Dusty Baker Suggesting MLB Needs to Stop Premeditated Targeting of Astros Hitters is Outlandish

Houston Astros manager Dusty Baker wants the league to protect his players in 2020.
Houston Astros manager Dusty Baker wants the league to protect his players in 2020. / Michael Reaves/Getty Images

Dusty Baker has been thrown into the fire as the new manager of the Houston Astros. By all accounts, he's a nice guy, but has been forced to deal with the fallout of an ugly and consequential sign-stealing scandal he had nothing to do with.

Baker has now come out and said he wants Major League Baseball to step in to protect his players from any potential retaliation from opposing teams in 2020. To get a sense of how Baker's proposition was received, ESPN's Jeff Passan even mentioning it in a story resulted in an unfortunate Twitter ratio.

Baker's intentions are good here, but is totally failing to realize the extent of Houston's past wrongdoing if he thinks opponents are simply going to move on like nothing happened.
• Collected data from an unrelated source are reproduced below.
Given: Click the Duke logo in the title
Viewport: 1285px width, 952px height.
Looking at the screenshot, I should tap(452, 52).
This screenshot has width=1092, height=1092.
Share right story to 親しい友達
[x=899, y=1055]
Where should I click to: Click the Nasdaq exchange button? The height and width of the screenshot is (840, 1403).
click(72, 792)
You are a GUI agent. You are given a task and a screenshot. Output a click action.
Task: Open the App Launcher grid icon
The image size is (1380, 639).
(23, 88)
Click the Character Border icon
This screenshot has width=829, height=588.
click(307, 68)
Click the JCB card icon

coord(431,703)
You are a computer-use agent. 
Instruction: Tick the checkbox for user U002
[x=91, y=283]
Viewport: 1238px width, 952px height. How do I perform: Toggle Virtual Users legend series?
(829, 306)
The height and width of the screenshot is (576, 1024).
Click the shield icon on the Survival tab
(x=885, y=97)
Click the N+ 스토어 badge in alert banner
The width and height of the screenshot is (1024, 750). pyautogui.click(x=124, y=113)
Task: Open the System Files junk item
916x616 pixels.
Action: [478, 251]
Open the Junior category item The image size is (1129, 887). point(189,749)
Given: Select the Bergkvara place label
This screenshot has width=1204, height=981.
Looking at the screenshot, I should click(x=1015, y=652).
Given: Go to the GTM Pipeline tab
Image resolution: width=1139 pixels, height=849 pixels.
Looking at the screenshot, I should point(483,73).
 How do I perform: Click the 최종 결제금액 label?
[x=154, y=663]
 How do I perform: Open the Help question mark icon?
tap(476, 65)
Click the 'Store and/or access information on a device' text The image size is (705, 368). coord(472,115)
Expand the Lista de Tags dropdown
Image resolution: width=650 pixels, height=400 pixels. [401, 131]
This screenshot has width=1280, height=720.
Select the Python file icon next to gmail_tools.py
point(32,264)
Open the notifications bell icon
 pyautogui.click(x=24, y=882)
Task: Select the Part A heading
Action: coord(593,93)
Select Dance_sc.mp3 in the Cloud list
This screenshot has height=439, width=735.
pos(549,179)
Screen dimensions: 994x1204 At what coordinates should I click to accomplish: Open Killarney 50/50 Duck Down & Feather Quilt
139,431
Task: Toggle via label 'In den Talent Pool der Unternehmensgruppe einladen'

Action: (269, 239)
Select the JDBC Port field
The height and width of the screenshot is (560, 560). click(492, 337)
And further, what does he really thinkg the MLB is going to be able to do to prevent such ill acts in 2020?

Players and fans all around the league are still livid with the Astros for such shameless cheating, as well as with the MLB for not handing out suspensions to individual players involved in the scheme. A dearth of proper apologies has only made things worse for players who now have to face the consequences for a mess they started all by themselves.

Cheating is the ultimate sin in sports, and the Astros can't just expect to be forgiven straight away. Nothing has been done to warrant absolution yet, and Baker should have realized this when he took the managerial gig.

MLB is already protecting the Astros by not handing out any suspensions to their players. To ask them to do anything more at this point with no actual retaliation having taken place is a serious reach.